## Problem to work on
Each line in the entries that has the word "will" has to be copied.

[Dataset records]
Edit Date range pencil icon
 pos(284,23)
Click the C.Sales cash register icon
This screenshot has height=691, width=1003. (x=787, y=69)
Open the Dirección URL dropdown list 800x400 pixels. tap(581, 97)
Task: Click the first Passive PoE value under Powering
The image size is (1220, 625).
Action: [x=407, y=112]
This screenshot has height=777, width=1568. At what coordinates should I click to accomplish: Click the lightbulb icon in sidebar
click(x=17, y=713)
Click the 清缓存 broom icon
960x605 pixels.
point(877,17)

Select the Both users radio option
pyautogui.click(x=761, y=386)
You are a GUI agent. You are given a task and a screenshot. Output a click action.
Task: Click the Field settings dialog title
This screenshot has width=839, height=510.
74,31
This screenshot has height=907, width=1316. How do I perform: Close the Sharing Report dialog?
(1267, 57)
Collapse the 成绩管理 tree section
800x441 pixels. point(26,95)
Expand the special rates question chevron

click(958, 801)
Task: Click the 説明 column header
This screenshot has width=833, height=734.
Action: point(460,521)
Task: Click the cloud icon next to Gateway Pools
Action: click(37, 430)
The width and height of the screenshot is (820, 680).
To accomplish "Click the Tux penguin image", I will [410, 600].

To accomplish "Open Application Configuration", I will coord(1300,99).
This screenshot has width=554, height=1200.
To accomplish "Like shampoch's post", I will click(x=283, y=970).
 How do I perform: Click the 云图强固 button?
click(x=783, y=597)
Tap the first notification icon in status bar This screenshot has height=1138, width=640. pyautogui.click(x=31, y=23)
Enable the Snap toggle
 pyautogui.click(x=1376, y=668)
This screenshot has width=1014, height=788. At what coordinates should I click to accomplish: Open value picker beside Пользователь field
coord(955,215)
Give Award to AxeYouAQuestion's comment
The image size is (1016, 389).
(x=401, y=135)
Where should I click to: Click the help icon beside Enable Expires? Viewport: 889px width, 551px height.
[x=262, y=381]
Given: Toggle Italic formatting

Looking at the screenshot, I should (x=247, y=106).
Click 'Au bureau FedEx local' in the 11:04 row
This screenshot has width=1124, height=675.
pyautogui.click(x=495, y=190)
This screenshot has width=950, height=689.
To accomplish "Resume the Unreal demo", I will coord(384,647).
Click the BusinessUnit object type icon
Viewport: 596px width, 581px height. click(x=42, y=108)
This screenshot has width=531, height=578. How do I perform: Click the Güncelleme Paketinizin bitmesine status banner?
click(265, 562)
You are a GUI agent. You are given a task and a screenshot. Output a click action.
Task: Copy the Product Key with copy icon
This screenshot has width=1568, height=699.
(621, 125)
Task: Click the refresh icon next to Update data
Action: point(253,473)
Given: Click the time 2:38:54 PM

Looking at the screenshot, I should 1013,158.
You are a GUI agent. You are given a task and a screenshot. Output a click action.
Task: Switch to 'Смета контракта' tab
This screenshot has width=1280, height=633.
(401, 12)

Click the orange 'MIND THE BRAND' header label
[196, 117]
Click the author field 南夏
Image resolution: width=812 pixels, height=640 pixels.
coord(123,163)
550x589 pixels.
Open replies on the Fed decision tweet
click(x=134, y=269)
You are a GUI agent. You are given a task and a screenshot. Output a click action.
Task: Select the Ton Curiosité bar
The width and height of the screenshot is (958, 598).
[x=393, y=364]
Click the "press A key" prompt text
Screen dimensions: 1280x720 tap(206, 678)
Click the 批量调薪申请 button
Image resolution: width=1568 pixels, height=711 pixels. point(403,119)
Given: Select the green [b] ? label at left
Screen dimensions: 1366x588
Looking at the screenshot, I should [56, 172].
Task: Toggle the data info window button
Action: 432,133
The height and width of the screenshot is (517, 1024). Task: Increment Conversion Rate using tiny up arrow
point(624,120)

## Exercise response
To accomplish "Click the Tux penguin image", I will [410, 600].
To accomplish "Open Application Configuration", I will coord(1300,99).
To accomplish "Like shampoch's post", I will click(x=283, y=970).
To accomplish "Resume the Unreal demo", I will coord(384,647).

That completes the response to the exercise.